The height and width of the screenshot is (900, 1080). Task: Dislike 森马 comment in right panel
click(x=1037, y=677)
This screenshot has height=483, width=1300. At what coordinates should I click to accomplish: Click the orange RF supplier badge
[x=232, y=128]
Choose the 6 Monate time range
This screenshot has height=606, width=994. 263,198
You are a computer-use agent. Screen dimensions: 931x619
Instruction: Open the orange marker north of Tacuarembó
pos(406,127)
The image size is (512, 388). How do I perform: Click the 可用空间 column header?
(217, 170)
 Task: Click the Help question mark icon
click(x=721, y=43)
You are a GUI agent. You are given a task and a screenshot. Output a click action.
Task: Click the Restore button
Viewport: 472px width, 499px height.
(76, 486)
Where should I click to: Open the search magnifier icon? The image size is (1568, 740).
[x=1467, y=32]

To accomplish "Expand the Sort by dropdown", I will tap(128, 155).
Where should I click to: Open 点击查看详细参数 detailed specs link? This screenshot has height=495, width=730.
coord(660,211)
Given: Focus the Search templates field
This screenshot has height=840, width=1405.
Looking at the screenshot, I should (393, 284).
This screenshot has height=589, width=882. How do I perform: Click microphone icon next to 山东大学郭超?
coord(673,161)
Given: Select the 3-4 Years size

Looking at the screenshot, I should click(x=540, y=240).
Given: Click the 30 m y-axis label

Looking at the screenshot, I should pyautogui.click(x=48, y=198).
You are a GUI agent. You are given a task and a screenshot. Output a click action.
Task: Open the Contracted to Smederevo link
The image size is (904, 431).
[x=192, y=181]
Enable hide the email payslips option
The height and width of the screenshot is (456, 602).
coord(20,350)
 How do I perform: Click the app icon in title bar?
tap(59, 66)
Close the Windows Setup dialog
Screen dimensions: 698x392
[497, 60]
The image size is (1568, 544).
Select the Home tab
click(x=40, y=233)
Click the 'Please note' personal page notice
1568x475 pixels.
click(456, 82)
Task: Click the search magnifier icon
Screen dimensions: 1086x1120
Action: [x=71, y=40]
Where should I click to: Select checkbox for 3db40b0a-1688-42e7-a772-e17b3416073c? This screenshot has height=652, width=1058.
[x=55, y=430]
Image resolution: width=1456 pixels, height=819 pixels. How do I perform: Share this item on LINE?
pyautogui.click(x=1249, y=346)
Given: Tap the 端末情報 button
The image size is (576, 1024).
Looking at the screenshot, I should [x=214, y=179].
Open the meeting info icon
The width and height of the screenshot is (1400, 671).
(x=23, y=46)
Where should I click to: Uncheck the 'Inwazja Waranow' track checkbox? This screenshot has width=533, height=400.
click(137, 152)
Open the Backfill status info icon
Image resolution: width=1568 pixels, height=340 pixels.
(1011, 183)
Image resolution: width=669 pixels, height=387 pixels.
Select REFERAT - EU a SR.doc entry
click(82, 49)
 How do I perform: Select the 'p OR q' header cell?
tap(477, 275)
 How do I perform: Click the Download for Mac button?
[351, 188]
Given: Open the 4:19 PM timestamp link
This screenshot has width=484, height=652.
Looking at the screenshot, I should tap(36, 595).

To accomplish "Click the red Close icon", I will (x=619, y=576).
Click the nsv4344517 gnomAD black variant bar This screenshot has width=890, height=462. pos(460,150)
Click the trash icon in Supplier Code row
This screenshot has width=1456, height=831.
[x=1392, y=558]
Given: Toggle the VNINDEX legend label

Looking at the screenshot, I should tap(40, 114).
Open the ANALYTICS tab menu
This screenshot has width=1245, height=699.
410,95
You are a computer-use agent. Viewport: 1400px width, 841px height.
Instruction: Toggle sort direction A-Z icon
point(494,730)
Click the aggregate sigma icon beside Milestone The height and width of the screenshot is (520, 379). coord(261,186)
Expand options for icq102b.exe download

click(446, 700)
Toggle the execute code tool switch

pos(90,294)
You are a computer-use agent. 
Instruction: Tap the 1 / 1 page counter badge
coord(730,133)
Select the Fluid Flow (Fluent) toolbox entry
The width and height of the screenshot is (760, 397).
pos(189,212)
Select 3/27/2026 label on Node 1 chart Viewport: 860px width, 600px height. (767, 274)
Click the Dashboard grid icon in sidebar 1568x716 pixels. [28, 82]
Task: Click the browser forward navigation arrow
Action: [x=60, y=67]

**WORK REQUEST:** Write out the data above again, word for word.

**EXERCISE RESULT:**
The height and width of the screenshot is (900, 1080). Task: Dislike 森马 comment in right panel
click(x=1037, y=677)
This screenshot has height=483, width=1300. At what coordinates should I click to accomplish: Click the orange RF supplier badge
[x=232, y=128]
Choose the 6 Monate time range
This screenshot has height=606, width=994. 263,198
You are a computer-use agent. Screen dimensions: 931x619
Instruction: Open the orange marker north of Tacuarembó
pos(406,127)
The image size is (512, 388). How do I perform: Click the 可用空间 column header?
(217, 170)
 Task: Click the Help question mark icon
click(x=721, y=43)
You are a GUI agent. You are given a task and a screenshot. Output a click action.
Task: Click the Restore button
Viewport: 472px width, 499px height.
(76, 486)
Where should I click to: Open the search magnifier icon? The image size is (1568, 740).
[x=1467, y=32]

To accomplish "Expand the Sort by dropdown", I will tap(128, 155).
Where should I click to: Open 点击查看详细参数 detailed specs link? This screenshot has height=495, width=730.
coord(660,211)
Given: Focus the Search templates field
This screenshot has height=840, width=1405.
Looking at the screenshot, I should (393, 284).
This screenshot has height=589, width=882. How do I perform: Click microphone icon next to 山东大学郭超?
coord(673,161)
Given: Select the 3-4 Years size

Looking at the screenshot, I should click(x=540, y=240).
Given: Click the 30 m y-axis label

Looking at the screenshot, I should pyautogui.click(x=48, y=198).
You are a GUI agent. You are given a task and a screenshot. Output a click action.
Task: Open the Contracted to Smederevo link
The image size is (904, 431).
[x=192, y=181]
Enable hide the email payslips option
The height and width of the screenshot is (456, 602).
coord(20,350)
 How do I perform: Click the app icon in title bar?
tap(59, 66)
Close the Windows Setup dialog
Screen dimensions: 698x392
[497, 60]
The image size is (1568, 544).
Select the Home tab
click(x=40, y=233)
Click the 'Please note' personal page notice
1568x475 pixels.
click(456, 82)
Task: Click the search magnifier icon
Screen dimensions: 1086x1120
Action: [x=71, y=40]
Where should I click to: Select checkbox for 3db40b0a-1688-42e7-a772-e17b3416073c? This screenshot has height=652, width=1058.
[x=55, y=430]
Image resolution: width=1456 pixels, height=819 pixels. How do I perform: Share this item on LINE?
pyautogui.click(x=1249, y=346)
Given: Tap the 端末情報 button
The image size is (576, 1024).
Looking at the screenshot, I should [x=214, y=179].
Open the meeting info icon
The width and height of the screenshot is (1400, 671).
(x=23, y=46)
Where should I click to: Uncheck the 'Inwazja Waranow' track checkbox? This screenshot has width=533, height=400.
click(137, 152)
Open the Backfill status info icon
Image resolution: width=1568 pixels, height=340 pixels.
(1011, 183)
Image resolution: width=669 pixels, height=387 pixels.
Select REFERAT - EU a SR.doc entry
click(82, 49)
 How do I perform: Select the 'p OR q' header cell?
tap(477, 275)
 How do I perform: Click the Download for Mac button?
[351, 188]
Given: Open the 4:19 PM timestamp link
This screenshot has width=484, height=652.
Looking at the screenshot, I should tap(36, 595).

To accomplish "Click the red Close icon", I will (x=619, y=576).
Click the nsv4344517 gnomAD black variant bar This screenshot has width=890, height=462. pos(460,150)
Click the trash icon in Supplier Code row
This screenshot has width=1456, height=831.
[x=1392, y=558]
Given: Toggle the VNINDEX legend label

Looking at the screenshot, I should tap(40, 114).
Open the ANALYTICS tab menu
This screenshot has width=1245, height=699.
410,95
You are a computer-use agent. Viewport: 1400px width, 841px height.
Instruction: Toggle sort direction A-Z icon
point(494,730)
Click the aggregate sigma icon beside Milestone The height and width of the screenshot is (520, 379). coord(261,186)
Expand options for icq102b.exe download

click(446, 700)
Toggle the execute code tool switch

pos(90,294)
You are a computer-use agent. 
Instruction: Tap the 1 / 1 page counter badge
coord(730,133)
Select the Fluid Flow (Fluent) toolbox entry
The width and height of the screenshot is (760, 397).
pos(189,212)
Select 3/27/2026 label on Node 1 chart Viewport: 860px width, 600px height. (767, 274)
Click the Dashboard grid icon in sidebar 1568x716 pixels. [28, 82]
Task: Click the browser forward navigation arrow
Action: [x=60, y=67]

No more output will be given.